Question

Helga oversleeps on one day in $$5$$, and when this happens she breaks her shoelace $$2$$ out of $$3$$ times. When she does not oversleep, she breaks her shoelace only $$1$$ out of $$6$$ times. If she breaks her shoelace, she is late for school.
Calculate the probability that Helga is late for school.

Answer

**step1** Understanding the problem

The problem asks us to find the probability that Helga is late for school. We are told she is late for school if she breaks her shoelace.

**step2** Breaking down the scenarios

There are two main ways Helga can break her shoelace, depending on whether she oversleeps or not:
1. She oversleeps AND breaks her shoelace.
2. She does NOT oversleep AND breaks her shoelace.

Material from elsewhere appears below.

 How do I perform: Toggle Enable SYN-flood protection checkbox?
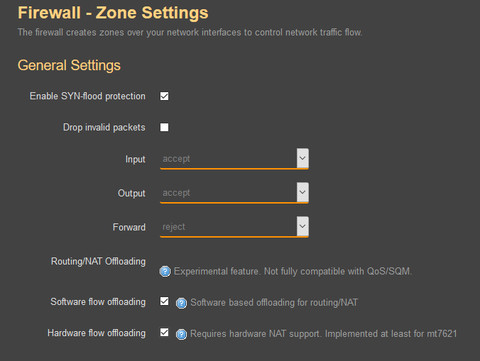pyautogui.click(x=164, y=96)
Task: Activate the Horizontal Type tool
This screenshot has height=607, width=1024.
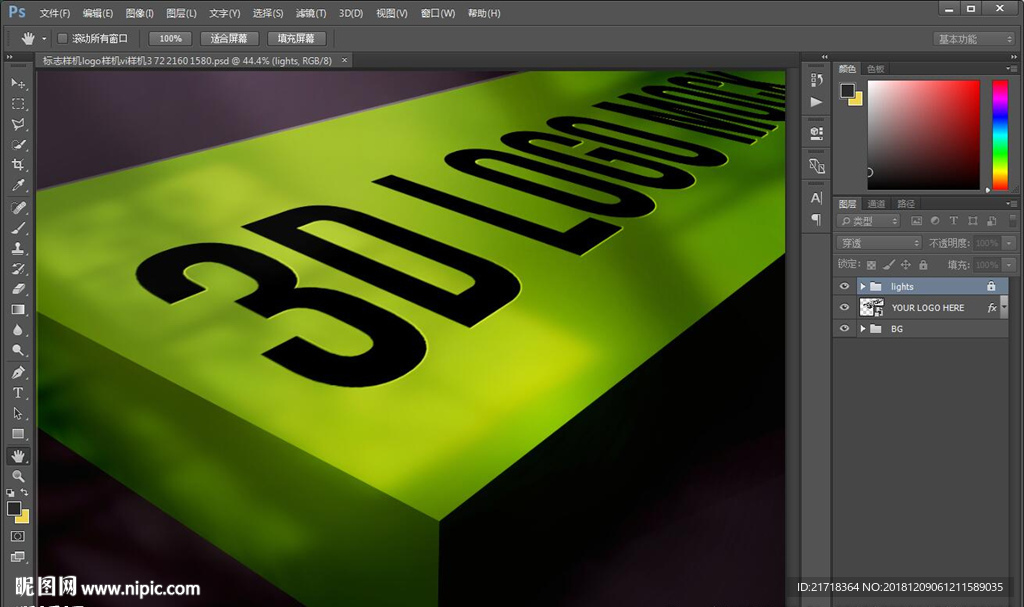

**step3** Calculating the probability of oversleeping and breaking shoelace

First, let's consider the scenario where Helga oversleeps.
Helga oversleeps on 1 day out of every 5 days. This can be written as a probability of $$\frac{1}{5}$$.
When she oversleeps, she breaks her shoelace 2 out of 3 times. This can be written as a probability of $$\frac{2}{3}$$.
To find the probability that both of these things happen (she oversleeps AND breaks her shoelace), we multiply these probabilities:
$$\frac{1}{5} \times \frac{2}{3} = \frac{1 \times 2}{5 \times 3} = \frac{2}{15}$$
So, on $$\frac{2}{15}$$ of all days, Helga oversleeps and breaks her shoelace.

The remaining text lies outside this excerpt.